Start of SELECTED TEXT

Food-producing animals face tighter restrictions. The bulk substance must appear on a separate FDA-approved list, and the prescribing veterinarian must establish and document a scientifically based withdrawal or withholding period to ensure no drug residues are present when the animal enters the food supply. Labeling must include the veterinarian-determined withdrawal time.11U.S. Food and Drug Administration. Compounding Animal Drugs from Bulk Drug Substances Guidance for Industry This entire framework rests on FDA discretion rather than statutory exemption, which means it could shift if the agency updates its guidance.

State Licensing and Oversight

While the federal framework sets the floor, state boards of pharmacy control licensing, facility standards, and day-to-day enforcement for most compounding pharmacies. State requirements cover facility design, equipment calibration, staffing ratios, and the credentials pharmacists and technicians need to compound. Inspections happen on a schedule set by each state board, and inspectors verify compliance with both state-specific rules and whatever USP chapters the state has adopted into law.

Licensing costs vary considerably. Annual or biennial pharmacy license fees generally fall in the range of a few hundred to roughly a thousand dollars, with sterile compounding endorsements or permits adding anywhere from a few hundred to several thousand dollars more depending on the state. Some states also require compounding-specific continuing education; the hours required range from one hour per year in some jurisdictions to five or more in others that focus on sterile preparation. These requirements apply in addition to the general continuing education pharmacists need to maintain their individual licenses.

End of SELECTED TEXT
Start of GIVEN DATA

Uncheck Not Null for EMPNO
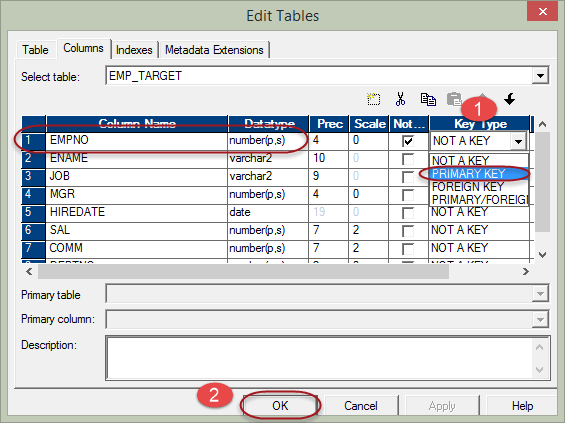The height and width of the screenshot is (423, 565). (408, 141)
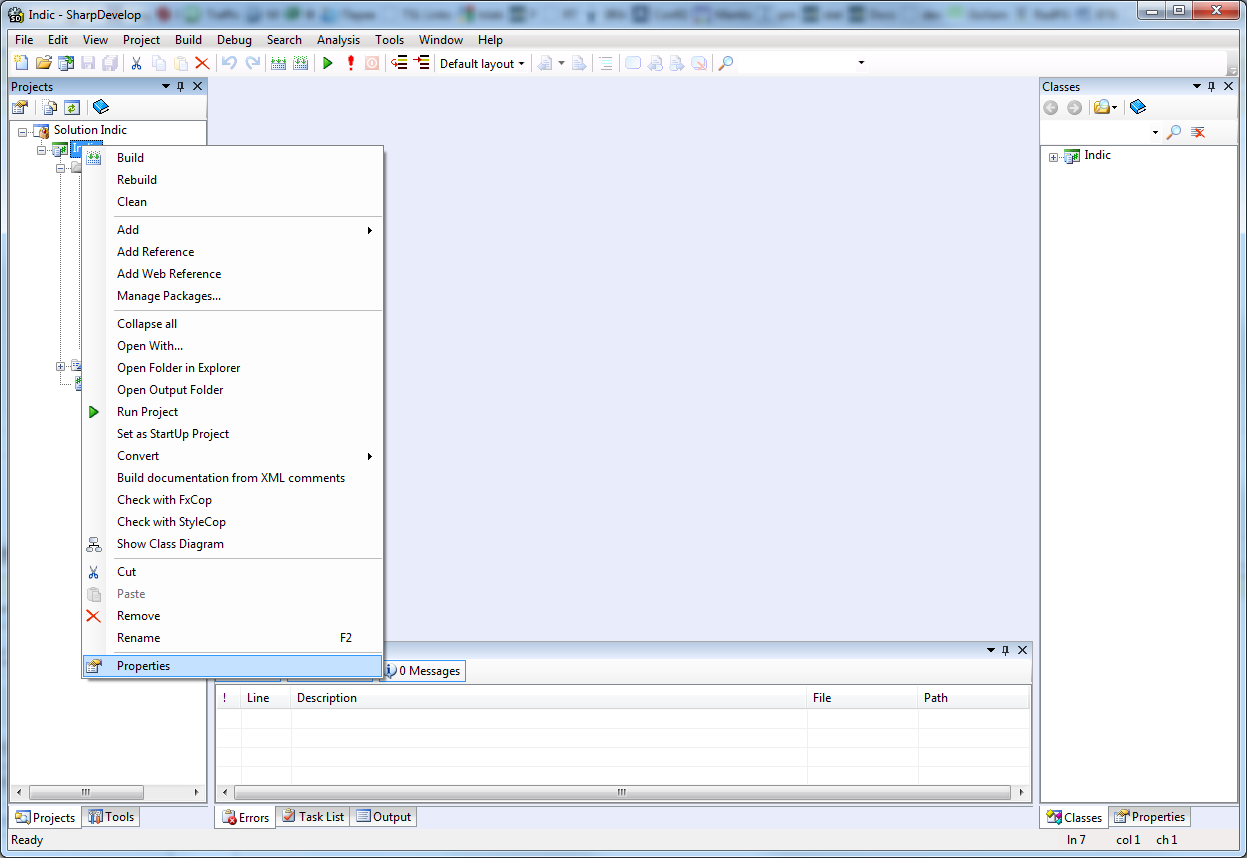
Task: Pin the Classes panel with pushpin
Action: tap(1211, 87)
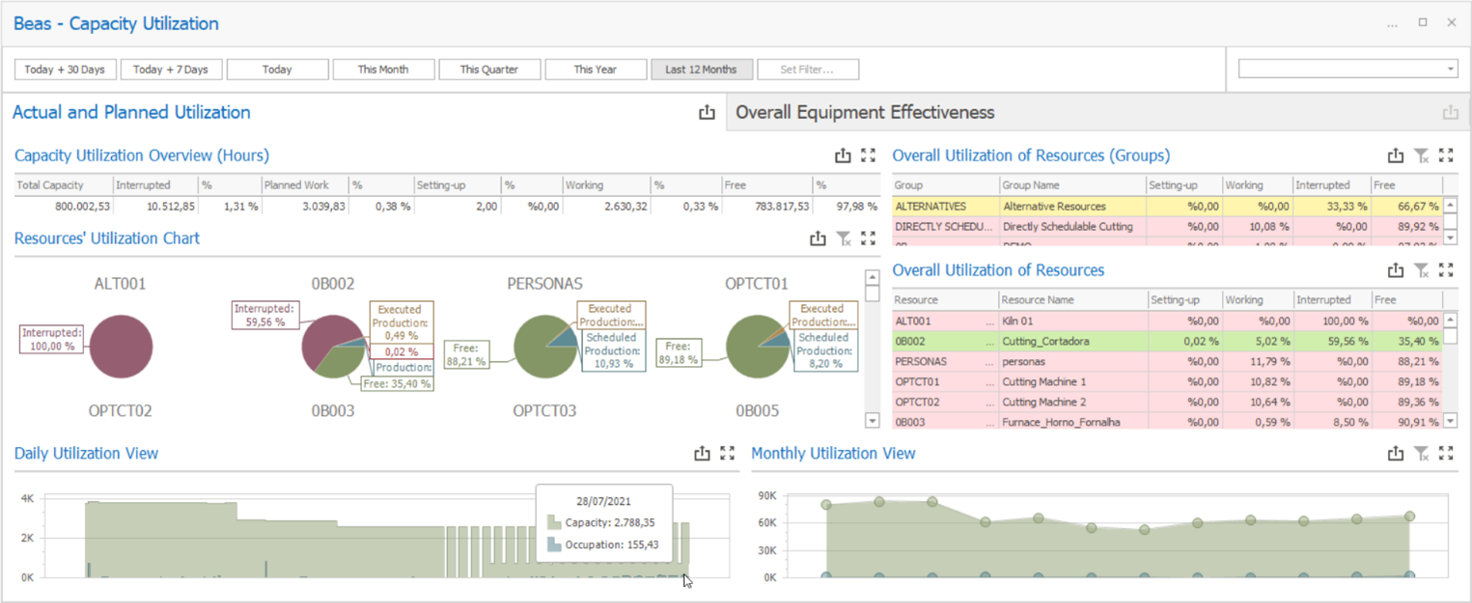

End of GIVEN DATA

▶ **DIRECTIONS**:
[1] Answer these questions from the compounding regulation text:
(a) Who must establish and document the withdrawal or withholding period for a food-producing animal?
(b) Which three areas do state boards of pharmacy control for most compounding pharmacies?
(c) What range of hours does compounding-specific continuing education span across the states that require it?
[2] Resume the compounding regulation text at the point where it ends.

▶ **RESPONSE LIST**:
[1]
(a) The prescribing veterinarian.
(b) Licensing, facility standards, and day-to-day enforcement.
(c) From one hour per year in some jurisdictions to five or more in others that focus on sterile preparation.

[2]
When a pharmacy violates state regulations, the board can issue public reprimands, impose administrative fines, or revoke the pharmacy’s license entirely. Fines for safety violations vary widely by state and severity, from a few hundred dollars for minor record-keeping deficiencies to tens of thousands for contamination or other patient safety failures. State boards also handle public complaints, providing patients a local point of accountability that the federal system does not offer. This dual oversight structure means a compounding pharmacy must satisfy both its state board and the FDA simultaneously, and falling out of compliance with either can shut the operation down.

Penalties for Federal Violations

A compounding pharmacy that loses its Section 503A or 503B exemptions becomes an unlicensed drug manufacturer in the eyes of federal law. Introducing an adulterated or misbranded drug into interstate commerce is a prohibited act under 21 U.S.C. § 331, and the penalties escalate sharply based on the violator’s intent and history.12Office of the Law Revision Counsel. 21 USC 331 – Prohibited Acts

A first offense without intent to defraud carries up to one year in prison and a fine of up to $1,000. For a repeat offense or any violation committed with intent to defraud or mislead, the penalty jumps to up to three years in prison and a $10,000 fine. At the extreme end, knowingly adulterating a drug in a way that creates a reasonable probability of serious injury or death carries up to 20 years in prison and a fine of up to $1,000,000.13Office of the Law Revision Counsel. 21 USC 333 – Penalties The 2012 meningitis outbreak resulted in criminal convictions under provisions like these, including second-degree murder charges at the state level for the facility’s owner.

Short of criminal prosecution, the FDA’s enforcement toolkit includes warning letters, consent decrees, injunctions, and product seizures. Warning letters are the most common first step when the agency identifies compounding violations during an inspection or through adverse event reports. If a facility ignores the warning or the violations are severe enough, the FDA can seek a federal court injunction to halt operations entirely. Product seizure allows the agency to physically remove adulterated or misbranded drugs from the market. These civil enforcement actions often proceed faster than criminal cases and can effectively end a compounding business long before any criminal trial.